Chatterjee mengatakan, para pria melepaskan pekerjaan mereka sebagai buruh di kota dan pulang kampung ke daerah itu agar bisa bekerja di dalam hutan.
Mereka tergiur karena bekerja di hutan dapat menghasilkan hingga 700 rupee (Rp 136.000) dalam sehari dibandingkan pendapatan sebagai pekerjaan buruh yang hanya 200 rupee (Rp 39.000).
Mereka kemudian memasuki area terlarang, menempatkan diri mereka dalam bahaya diserang oleh harimau bengal yang terancam punah.
Dan bakau di hutan merupakan habitat penting bagi harimau.
Dari 60.000 pekerja di hutan, Chatterjee mengatakan bahwa hanya seperempat dari mereka yang memiliki izin untuk bekerja.
Oleh karena itu, orang-orang yang tidak memiliki izin bekerja dianggap sebagai pekerja ilegal dan keluarga korban takut melapor jika ada serangan harimau yang mematikan.
"Mereka tidak meminta kompensasi karena takut akan tindakan hukum.
"Mereka bahkan takut melaporkan kematian,” ujar Chatterjee.

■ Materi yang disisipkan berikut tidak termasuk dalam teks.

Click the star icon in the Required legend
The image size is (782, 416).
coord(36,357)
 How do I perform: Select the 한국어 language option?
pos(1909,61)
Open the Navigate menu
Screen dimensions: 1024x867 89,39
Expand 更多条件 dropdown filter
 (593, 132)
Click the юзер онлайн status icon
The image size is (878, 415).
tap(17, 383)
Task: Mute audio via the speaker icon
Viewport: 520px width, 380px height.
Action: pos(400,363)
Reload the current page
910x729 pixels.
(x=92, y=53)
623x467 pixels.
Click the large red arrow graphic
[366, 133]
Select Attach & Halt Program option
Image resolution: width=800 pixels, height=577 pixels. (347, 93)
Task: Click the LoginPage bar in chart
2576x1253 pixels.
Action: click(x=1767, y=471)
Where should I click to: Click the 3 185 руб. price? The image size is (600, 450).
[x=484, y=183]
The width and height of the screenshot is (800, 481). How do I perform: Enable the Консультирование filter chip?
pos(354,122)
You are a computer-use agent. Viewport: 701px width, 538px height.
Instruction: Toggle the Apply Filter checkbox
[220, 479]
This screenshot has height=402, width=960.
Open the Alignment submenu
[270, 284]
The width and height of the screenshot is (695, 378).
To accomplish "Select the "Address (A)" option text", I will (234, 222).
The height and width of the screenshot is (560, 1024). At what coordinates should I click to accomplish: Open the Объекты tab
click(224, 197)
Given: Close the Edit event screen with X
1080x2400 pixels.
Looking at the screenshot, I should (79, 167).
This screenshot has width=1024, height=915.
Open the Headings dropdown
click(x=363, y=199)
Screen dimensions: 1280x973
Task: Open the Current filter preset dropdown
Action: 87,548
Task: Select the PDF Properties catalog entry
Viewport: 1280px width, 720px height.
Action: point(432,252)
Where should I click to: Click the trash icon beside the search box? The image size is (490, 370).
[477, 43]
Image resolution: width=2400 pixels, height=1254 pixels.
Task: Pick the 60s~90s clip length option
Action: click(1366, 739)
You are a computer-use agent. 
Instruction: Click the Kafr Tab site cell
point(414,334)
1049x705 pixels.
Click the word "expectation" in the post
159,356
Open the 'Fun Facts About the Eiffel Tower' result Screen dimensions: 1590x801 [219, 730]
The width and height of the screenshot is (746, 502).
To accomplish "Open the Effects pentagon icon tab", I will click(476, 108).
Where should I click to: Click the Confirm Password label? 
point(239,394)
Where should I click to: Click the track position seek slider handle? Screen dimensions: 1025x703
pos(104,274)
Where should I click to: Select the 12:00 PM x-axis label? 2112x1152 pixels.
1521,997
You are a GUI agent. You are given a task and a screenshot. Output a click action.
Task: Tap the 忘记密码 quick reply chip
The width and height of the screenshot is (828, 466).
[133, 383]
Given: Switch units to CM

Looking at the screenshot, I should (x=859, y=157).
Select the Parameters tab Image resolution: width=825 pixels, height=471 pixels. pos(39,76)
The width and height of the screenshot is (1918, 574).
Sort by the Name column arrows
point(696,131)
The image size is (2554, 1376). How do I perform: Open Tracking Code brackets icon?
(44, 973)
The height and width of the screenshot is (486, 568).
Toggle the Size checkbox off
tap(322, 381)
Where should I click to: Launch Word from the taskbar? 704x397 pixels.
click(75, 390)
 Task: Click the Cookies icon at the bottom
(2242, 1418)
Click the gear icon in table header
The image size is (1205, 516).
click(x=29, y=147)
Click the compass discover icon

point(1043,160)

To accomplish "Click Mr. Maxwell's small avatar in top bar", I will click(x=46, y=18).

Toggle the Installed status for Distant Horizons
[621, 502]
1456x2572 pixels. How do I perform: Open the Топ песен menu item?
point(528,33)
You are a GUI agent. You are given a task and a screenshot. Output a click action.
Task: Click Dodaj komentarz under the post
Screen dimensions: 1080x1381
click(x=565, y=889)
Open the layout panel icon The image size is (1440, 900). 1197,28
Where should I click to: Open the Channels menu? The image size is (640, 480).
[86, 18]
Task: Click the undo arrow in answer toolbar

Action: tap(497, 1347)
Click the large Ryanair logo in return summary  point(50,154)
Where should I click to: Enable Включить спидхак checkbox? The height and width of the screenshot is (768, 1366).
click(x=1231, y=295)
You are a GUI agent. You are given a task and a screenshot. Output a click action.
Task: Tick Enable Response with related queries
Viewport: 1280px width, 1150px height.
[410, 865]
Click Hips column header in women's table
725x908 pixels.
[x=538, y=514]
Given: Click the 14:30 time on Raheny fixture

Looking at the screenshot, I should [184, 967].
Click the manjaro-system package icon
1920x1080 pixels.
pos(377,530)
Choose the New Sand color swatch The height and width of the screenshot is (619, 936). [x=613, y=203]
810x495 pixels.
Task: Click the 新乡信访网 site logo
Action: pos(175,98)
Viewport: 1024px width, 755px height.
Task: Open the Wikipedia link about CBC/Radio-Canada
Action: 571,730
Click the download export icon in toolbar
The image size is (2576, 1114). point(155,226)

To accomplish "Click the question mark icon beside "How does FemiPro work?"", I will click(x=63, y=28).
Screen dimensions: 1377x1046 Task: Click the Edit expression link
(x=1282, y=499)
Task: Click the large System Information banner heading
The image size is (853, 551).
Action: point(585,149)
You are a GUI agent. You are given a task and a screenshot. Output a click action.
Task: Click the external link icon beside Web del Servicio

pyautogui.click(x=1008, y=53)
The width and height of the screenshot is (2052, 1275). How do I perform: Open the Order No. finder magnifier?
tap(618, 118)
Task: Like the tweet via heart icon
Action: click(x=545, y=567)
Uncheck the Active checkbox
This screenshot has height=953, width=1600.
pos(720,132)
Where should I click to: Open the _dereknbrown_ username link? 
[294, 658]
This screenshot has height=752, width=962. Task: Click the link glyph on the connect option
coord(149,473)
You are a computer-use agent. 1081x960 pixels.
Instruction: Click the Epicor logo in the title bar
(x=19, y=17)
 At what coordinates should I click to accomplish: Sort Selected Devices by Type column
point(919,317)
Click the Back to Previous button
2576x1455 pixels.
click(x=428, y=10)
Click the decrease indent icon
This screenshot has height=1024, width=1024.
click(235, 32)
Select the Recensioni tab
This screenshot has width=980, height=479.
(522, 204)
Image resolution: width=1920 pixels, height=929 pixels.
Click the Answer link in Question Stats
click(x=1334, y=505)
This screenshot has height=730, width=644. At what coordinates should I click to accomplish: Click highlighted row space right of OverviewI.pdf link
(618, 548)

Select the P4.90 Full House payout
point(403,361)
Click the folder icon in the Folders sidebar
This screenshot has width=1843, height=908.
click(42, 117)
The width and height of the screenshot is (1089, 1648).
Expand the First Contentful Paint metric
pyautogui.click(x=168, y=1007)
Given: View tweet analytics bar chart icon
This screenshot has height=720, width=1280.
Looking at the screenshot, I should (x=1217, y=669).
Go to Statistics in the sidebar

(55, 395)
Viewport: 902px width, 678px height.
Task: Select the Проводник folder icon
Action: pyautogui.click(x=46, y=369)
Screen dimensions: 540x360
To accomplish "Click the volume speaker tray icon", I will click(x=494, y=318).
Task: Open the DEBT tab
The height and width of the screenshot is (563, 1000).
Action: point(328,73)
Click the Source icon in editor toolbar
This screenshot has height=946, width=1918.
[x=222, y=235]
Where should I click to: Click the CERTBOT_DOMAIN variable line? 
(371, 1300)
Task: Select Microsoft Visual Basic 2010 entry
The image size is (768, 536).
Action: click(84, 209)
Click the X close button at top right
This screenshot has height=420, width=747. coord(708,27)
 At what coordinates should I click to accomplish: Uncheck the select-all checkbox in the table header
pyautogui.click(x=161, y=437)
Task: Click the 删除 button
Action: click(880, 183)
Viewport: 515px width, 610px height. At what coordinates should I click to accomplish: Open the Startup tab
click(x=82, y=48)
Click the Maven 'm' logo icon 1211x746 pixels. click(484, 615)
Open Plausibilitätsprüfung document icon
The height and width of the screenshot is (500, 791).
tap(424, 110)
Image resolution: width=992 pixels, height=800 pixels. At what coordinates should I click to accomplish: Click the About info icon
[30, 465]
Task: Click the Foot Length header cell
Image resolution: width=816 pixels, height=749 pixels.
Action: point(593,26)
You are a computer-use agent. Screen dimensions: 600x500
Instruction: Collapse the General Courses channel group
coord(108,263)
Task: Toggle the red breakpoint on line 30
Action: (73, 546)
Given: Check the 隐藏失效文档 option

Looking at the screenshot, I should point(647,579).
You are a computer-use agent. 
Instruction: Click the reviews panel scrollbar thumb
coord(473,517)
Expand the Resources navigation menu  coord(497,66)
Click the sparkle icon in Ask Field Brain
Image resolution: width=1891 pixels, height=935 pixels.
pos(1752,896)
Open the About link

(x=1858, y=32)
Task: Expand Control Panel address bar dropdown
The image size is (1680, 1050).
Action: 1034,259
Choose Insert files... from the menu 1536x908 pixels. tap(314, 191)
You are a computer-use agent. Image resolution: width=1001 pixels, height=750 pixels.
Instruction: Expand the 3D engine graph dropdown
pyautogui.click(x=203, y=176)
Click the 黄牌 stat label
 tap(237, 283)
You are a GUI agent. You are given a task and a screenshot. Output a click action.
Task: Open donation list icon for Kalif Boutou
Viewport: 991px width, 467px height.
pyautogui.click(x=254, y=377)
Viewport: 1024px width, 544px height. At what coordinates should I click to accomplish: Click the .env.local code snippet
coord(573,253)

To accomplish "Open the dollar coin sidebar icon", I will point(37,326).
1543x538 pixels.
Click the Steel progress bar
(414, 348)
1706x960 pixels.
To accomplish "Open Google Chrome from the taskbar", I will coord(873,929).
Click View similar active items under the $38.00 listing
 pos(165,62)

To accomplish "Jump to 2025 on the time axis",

Direktur Lapangan Suaka Harimau Sundarban Tapas Das mengatakan hanya mendapat laporan sebanyak 21 kematian resmi akibat penyerangan harimau.
Dari 21 laporan tersebut, hanya empat yang memenuhi syarat untuk mendapatkan kompensasi.
Pemerintah India hanya memberikan kompensasi jika kematian terjadi di luar zona larangan masuk.